13. Voorlopige voorziening, 13.3. Criteria bij beoordeling verzoek om voorlopige voorziening(Ziekte en re-integratie)
Deze paragraaf is bijgewerkt tot 5 juli 2017 door mr. J.E. Jansen
De voorzieningenrechter kan een voorlopige voorziening treffen indien onverwijlde spoed, gelet op de betrokken belangen, dat vereist (art. 8:81 Awb). Bij zijn belangenafweging kan de voorzieningenrechter mede acht slaan op de (on)rechtmatigheid van het bestreden besluit. Verder kan bij die belangenafweging aan de orde komen het belang van de uitkeringsgerechtigde bij onmiddellijke uitbetaling van zijn ongekorte uitkering tegenover het belang van het uitvoeringsorgaan om, indien mocht blijken dat de uitkering ten onrechte is uitbetaald, die uitkering weer terug te kunnen vorderen. In CRvB 12 april 1994, JB 1994/129, wogen de belangen van de gemeente zwaarder dan het belang van de uitkeringsgerechtigde. Het ging voor laatstgenoemde om bijstand over een periode van ruim een jaar geleden, terwijl hij ten tijde van de behandeling van het verzoek om een voorlopige voorziening niet verkeerde in een acute financiële noodsituatie. Een voorlopige voorziening zal in het ene geval een ordemaatregel zijn en in het andere geval meer een voorlopig rechtmatigheidsoordeel inhouden. De wetgever heeft die keus uitdrukkelijk aan de rechter gelaten. Argumenten van financiële of organisatorische aard zullen voor een bestuursorgaan niet snel een spoedeisend belang opleveren (zie CRvB (voorzieningenrechter) 31 juli 2012, nr. 12/3567 AW-VV, USZ 2012/291, ECLI:NL:CRVB:2012:BX3404).
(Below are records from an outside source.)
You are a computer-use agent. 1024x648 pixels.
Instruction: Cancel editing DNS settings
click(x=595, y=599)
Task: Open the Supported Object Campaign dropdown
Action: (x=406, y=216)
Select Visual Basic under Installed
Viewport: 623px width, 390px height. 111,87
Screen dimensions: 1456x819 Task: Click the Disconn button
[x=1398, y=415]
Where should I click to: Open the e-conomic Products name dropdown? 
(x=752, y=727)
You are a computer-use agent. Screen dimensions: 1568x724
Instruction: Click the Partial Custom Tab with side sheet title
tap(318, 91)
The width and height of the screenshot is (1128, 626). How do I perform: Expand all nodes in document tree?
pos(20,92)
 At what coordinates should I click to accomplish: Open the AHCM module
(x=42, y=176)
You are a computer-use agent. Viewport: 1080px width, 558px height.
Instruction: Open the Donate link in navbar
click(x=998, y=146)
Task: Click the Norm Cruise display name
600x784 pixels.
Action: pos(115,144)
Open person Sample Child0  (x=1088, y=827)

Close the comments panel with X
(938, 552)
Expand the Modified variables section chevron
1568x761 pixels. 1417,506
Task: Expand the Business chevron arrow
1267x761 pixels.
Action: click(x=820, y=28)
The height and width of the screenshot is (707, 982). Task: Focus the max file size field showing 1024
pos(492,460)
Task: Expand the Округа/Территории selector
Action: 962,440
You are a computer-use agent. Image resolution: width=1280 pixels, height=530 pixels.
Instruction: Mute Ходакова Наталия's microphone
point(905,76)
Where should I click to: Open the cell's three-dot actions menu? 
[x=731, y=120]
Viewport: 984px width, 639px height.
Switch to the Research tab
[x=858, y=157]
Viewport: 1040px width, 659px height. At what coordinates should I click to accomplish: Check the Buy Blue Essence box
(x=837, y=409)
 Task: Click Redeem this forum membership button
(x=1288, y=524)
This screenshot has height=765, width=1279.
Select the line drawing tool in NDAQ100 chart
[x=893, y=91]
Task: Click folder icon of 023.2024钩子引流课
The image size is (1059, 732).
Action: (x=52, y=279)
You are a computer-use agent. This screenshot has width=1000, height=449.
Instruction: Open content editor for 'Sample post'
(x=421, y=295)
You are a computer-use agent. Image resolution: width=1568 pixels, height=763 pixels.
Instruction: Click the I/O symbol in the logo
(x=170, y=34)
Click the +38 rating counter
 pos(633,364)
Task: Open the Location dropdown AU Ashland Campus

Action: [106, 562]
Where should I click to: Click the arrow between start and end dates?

Spoedeisend belang bij het vragen om een voorlopige voorziening ontbreekt indien de ontstane financiële problemen door de intrekking van de bijstand niet aannemelijk zijn gemaakt en betrokkene na meer dan een jaar na de intrekking nog geen nieuwe bijstandsaanvraag heeft ingediend CRvB (…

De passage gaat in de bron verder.